Aktuelles / Mittwoch, 22.Mai.2013

Also doch: Bonner Bombenleger aus den Reihen der gescheiterten Beisicht-Attentäter!

Jetzt also ist es offiziell: An der gezündeten, aber nicht explodierten Bombe am Bonner Hauptbahnhof im Dezember 2012 wurden Gen-Spuren gefunden, die von Frau und Kind des Islamisten Marco G. stammen. Jenes salafistischen Konvertiten also, der im März mit drei seiner Kumpanen den PRO-NRW-Vorsitzenden Markus Beisicht und weitere Führungskräfte der PRO-Bewegung ermorden wollte. Marco G. und die anderen Mitglieder seiner islamistischen Zelle wurden in der Nacht vor dem geplanten Attentat von Spezialkräften der Polizei in unmittelbarer Nähe von Beisichts Wohnhaus festgenommen. Am ganzen Körper kahl rasiert, um DNA-Spuren zu vermeiden – auch wegen der „Geschichte in Bonn“, wie Abhörprotokolle aus dem Wagen der Islamisten schon vor Wochen offenbarten.

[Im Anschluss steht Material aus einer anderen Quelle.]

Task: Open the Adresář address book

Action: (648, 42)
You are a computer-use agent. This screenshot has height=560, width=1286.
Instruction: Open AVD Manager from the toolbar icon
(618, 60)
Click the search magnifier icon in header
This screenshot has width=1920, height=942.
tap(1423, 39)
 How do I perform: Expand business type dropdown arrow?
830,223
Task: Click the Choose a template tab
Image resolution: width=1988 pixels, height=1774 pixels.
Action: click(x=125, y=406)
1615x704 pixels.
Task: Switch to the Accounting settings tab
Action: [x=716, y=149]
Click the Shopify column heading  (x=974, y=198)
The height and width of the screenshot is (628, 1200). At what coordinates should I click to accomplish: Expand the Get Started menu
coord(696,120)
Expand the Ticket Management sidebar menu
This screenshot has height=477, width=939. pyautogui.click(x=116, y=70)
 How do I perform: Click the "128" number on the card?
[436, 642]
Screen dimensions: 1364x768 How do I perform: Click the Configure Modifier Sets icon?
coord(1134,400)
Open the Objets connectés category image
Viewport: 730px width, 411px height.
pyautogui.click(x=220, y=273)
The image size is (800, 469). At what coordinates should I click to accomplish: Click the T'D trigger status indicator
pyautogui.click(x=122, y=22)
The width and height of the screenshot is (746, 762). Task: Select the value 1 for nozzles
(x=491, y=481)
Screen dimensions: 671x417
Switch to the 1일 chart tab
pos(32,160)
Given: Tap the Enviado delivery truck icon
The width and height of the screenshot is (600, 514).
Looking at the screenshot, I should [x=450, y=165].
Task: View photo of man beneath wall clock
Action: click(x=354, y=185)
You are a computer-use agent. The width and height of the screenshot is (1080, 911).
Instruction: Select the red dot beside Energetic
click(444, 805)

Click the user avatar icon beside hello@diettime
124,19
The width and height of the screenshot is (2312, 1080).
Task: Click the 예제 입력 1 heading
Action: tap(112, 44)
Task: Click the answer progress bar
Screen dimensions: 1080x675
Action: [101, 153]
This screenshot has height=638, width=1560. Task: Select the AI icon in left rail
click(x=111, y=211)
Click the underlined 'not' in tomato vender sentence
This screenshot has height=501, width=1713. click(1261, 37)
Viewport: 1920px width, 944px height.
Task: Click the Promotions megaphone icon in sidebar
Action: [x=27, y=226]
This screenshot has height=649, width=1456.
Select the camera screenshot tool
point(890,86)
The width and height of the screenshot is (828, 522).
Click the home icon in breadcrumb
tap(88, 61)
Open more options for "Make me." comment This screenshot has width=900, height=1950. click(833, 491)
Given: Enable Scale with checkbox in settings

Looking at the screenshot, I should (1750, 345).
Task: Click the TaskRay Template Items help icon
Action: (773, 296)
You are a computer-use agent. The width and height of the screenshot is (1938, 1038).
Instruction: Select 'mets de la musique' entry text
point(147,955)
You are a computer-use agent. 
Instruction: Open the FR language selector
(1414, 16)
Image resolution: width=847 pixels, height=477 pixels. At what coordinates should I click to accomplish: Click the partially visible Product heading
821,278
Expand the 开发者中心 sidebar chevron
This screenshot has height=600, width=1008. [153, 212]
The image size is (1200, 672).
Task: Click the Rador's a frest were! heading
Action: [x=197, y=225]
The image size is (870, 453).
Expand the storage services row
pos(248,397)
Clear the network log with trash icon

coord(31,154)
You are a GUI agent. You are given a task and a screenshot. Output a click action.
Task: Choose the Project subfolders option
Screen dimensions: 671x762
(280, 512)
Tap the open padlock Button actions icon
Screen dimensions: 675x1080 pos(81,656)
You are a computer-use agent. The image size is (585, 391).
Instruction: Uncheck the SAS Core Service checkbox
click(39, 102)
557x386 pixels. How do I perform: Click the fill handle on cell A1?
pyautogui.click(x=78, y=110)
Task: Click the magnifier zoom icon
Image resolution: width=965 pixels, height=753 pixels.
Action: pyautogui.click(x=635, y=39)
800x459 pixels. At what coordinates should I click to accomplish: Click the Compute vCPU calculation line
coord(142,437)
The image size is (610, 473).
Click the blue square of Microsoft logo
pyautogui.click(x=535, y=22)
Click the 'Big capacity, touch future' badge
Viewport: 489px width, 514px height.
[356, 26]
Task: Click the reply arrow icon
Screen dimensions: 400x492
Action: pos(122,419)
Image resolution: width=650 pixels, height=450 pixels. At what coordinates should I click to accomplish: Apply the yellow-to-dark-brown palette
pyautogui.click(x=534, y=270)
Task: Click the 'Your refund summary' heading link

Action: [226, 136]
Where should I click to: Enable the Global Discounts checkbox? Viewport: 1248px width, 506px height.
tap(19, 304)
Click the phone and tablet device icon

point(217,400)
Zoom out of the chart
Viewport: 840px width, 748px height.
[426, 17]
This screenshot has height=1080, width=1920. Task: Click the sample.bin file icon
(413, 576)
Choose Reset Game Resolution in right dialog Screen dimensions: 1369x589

Der deutschen Öffentlichkeit war dagegen monatelang von gewissen Politiker und Journalisten eingeredet worden, dass der versuchte Bombenanschlag am Bonner Hauptbahnhof gar keinen islamistischen Hintergrund hatte, ja vielleicht sogar in Wirklichkeit Rechtsextreme oder „Islamfeinde“ dahinter stecken würden! Diese Märchenstunde hat jetzt zum Glück ein Ende. Die Beweise sind zu erdrückend, als dass sie noch weiter unterschlagen oder verharmlost werden könnten.

Desweiteren steht seit heute noch eins fest: Die Islamisten, die unseren Staat und unsere Gesellschaft so mörderisch ablehnen, haben gleichermaßen „Otto-Normalbürger“ und Islamkritiker wie die Aktivisten von PRO NRW im Visier. PRO NRW ist lediglich die Speerspitze des breiten bürgerlichen Widerstandes gegen die gefährliche Islamisierung unseres Landes. Jeder Schlag der Islamisten gegen PRO NRW wäre deshalb ein Angriff auf unsere ganze Gesellschaft! Es liegt deshalb im ureigenen Interesse jedes einzelnen Bürgers, PRO NRW zu unterstützen, wenn  er nicht irgendwann in einem Scharia-Staat aufwachen oder von islamischen Terroristen wie Marco G. in die Luft gesprengt werden will. Denn einzig die PRO-Bewegung kämpft politisch gegen diese Entwicklung an!